- Required actions
A - In the watch repair text, list the watch brands named after the words "can see off a quality".
B - According to the watch repair text, what does Warrington Watch Co charge to polish out scratches?
C - Carry on the watch repair text from its last sentence.

Yeah, you see those big name jewellers generally don’t do one simple job. No, they like to persuade you that your precious Swiss timepiece needs a general makeover; new bezel, movement clean, bracelet links dismantling and polishing. Ker-ching, you just agreed to spend about £650. On a TAG Monaco that’s OK, it’s a £3000 watch, but on a £300 Seiko Pepsi or a 10 year old Raymond Weil quartz worth about £150? Hmmm, maybe not.
OK, bottom line – the Polywatch has NOT eradicated the main scratch completely. It is there, like a faint shadow of misery playing at being a smile on Lily Allen’s lips, but there is undoubtedly a big improvement in the overall appearance of my workaday Seiko.
You can DIY this same anti-scratch therapy yourself, or pay Warrington Watch Co the handsome sum of £15 and we will set elves to work at night, slowly and methodically polishing your watch, until they achieve a Zen-like state of grace.
Paint a fence Daniel-san. Or Polywatch my crystal. Your choice.
Chuck `em in a skip obviously! OK, I’m being flippant, but in reality, you often need to fit a new movement – assuming there is a compatible Miyota/Ronda. This can be pricey to do, which is why many people do bin old watches – a great shame as not all them are useless, some just need a battery and some TLC.
Tip Of The Day: Any older quartz watch that’s behaving erratically, showing symptoms like a twitching second hand, that freezes, then jumps 2-3 seconds in one go, is often a sign that the movement is on the way out. A new battery will only delay the inevitable, so if you love it, get a price on a movement swap.
Generally a quartz movement will last about 20-30 years, depending on how well it was made in the first place, plus how well the owner cares for their watch: Bashing it against stuff at work, or doing DIY, dunking it in swimming pools on holiday, or leaving it in sweaty kitchens – these can all kill a watch fairly rapidly. Even ladies lotions, creams and scent can see off a quality Citizen, Michael Kors, DKNY, Skagen, Armani or similar decently made fashionista watch.

- Listed entries
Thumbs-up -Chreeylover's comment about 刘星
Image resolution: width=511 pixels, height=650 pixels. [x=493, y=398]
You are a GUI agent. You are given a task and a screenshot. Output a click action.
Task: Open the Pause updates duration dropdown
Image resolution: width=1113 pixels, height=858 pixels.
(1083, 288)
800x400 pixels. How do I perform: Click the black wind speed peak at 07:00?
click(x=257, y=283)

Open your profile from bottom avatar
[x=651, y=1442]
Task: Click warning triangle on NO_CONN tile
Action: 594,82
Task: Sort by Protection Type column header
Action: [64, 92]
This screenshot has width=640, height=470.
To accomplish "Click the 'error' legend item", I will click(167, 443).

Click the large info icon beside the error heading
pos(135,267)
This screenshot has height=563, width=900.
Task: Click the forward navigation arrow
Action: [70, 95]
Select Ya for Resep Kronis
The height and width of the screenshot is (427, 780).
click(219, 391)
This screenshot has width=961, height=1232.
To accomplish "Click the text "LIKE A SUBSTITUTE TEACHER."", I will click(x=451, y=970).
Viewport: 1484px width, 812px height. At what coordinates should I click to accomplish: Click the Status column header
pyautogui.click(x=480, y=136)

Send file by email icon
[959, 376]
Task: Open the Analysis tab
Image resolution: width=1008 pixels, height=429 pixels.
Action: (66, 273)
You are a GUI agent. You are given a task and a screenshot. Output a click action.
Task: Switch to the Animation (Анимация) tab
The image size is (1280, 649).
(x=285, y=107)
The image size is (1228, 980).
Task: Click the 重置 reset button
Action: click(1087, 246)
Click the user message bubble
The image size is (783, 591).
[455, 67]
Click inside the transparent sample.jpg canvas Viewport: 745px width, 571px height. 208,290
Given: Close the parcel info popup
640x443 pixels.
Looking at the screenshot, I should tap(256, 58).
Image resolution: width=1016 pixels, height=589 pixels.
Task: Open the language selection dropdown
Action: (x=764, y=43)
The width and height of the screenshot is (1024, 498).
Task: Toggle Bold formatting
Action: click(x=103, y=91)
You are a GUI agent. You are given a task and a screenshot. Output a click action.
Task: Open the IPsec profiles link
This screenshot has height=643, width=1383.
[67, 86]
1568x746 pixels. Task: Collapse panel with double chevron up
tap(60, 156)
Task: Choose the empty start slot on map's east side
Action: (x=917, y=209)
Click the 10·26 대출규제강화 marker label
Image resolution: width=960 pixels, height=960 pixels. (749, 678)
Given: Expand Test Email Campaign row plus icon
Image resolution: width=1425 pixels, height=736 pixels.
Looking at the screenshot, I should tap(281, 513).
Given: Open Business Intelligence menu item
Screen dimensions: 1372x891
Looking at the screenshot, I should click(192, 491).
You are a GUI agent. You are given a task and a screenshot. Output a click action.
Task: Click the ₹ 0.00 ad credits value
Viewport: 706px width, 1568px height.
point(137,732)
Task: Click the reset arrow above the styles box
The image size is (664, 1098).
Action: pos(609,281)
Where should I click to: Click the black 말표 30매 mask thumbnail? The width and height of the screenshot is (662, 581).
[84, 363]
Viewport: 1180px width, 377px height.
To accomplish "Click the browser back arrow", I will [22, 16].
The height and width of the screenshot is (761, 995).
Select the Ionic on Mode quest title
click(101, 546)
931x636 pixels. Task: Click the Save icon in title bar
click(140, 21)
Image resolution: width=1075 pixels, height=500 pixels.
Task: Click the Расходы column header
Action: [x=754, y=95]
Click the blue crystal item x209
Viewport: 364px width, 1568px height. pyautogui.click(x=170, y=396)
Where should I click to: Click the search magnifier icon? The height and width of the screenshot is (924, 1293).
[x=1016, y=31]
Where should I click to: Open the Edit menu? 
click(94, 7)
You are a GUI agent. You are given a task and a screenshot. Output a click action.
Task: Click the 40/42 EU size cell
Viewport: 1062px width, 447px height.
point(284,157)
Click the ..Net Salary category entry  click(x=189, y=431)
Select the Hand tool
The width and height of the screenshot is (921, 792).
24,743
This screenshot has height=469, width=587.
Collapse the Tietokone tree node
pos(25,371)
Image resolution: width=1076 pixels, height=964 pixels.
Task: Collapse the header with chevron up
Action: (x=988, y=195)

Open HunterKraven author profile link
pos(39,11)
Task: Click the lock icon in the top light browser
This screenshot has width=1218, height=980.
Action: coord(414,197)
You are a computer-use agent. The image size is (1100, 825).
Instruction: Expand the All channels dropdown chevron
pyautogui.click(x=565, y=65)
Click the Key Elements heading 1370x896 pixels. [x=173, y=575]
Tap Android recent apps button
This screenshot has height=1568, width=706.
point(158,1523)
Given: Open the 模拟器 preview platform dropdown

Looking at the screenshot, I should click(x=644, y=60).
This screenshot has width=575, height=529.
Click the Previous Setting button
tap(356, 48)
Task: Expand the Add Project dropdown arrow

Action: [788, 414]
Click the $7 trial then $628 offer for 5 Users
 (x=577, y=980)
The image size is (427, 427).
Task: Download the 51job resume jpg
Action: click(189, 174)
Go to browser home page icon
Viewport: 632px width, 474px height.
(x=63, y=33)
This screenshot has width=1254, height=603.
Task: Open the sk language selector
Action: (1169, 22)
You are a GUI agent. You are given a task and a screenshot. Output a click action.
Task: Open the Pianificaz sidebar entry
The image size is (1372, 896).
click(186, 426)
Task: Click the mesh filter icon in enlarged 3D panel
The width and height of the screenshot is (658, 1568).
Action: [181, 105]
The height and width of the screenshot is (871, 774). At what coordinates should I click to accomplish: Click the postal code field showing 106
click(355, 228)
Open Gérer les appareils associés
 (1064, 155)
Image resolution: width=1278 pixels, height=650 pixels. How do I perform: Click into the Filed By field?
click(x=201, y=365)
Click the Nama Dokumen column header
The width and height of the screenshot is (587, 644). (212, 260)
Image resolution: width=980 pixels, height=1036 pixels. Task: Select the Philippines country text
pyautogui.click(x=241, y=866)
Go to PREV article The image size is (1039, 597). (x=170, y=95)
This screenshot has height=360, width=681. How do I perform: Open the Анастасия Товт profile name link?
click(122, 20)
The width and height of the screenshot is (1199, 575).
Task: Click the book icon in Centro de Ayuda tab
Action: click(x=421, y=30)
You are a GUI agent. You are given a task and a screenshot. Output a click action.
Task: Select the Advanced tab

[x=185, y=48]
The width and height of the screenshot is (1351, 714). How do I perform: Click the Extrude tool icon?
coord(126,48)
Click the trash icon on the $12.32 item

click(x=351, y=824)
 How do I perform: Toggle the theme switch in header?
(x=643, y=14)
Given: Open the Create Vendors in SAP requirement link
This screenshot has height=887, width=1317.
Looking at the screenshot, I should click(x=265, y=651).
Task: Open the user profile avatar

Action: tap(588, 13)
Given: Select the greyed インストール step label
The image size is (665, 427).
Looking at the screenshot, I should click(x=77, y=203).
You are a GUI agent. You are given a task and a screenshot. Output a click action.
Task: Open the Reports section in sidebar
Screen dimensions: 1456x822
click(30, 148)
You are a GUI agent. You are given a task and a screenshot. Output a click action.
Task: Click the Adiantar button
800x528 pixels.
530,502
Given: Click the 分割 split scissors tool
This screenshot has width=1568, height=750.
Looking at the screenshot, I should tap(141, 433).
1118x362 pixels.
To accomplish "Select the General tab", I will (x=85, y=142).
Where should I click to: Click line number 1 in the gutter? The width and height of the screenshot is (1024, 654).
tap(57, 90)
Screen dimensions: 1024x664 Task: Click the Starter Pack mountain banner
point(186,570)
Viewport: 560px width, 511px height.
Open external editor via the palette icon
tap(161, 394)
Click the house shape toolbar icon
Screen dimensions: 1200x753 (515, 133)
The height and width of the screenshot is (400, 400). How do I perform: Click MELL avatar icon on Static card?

- Answers to the tasks
A - Citizen, Michael Kors, DKNY, Skagen, Armani

B - £15

C -
This slow death-by-moisture even happens to Swiss quartz watches too, eventually killing off £1000 Longines, Omega, TAG, Rado, Tissot and many more, which is why I’m always wary about buying them in.
I once bought a slightly shabby ladies Omega for £60 at an auction and put a new crystal & battery in, cleaned it inside etc. It ran for a while, we cleaned it again, it stopped again, fresh battery…you get the picture. It’s in my spares/junk box under the sink – just in case the dial and hands ever come in useful – the rest of it is basically scrap.
Damage to the gold plating on a Swiss quartz often means perfume or scent has attacked it and wealthy ladies love to squirt that stuff on every date night! So, lesson learned there.
YOUR BASIC BITCH QUARTZ WATCH – ANY GOOD?
Hell yeah, we’ve got customers getting new batteries in a £10 Sekonda that’s 25 years old. Still ticking reliably. Some brands, like say Bench or ICE watches, don’t tend to last a quarter of a century, but you can get a decade from them. Not bad on a £20 watch I’d say.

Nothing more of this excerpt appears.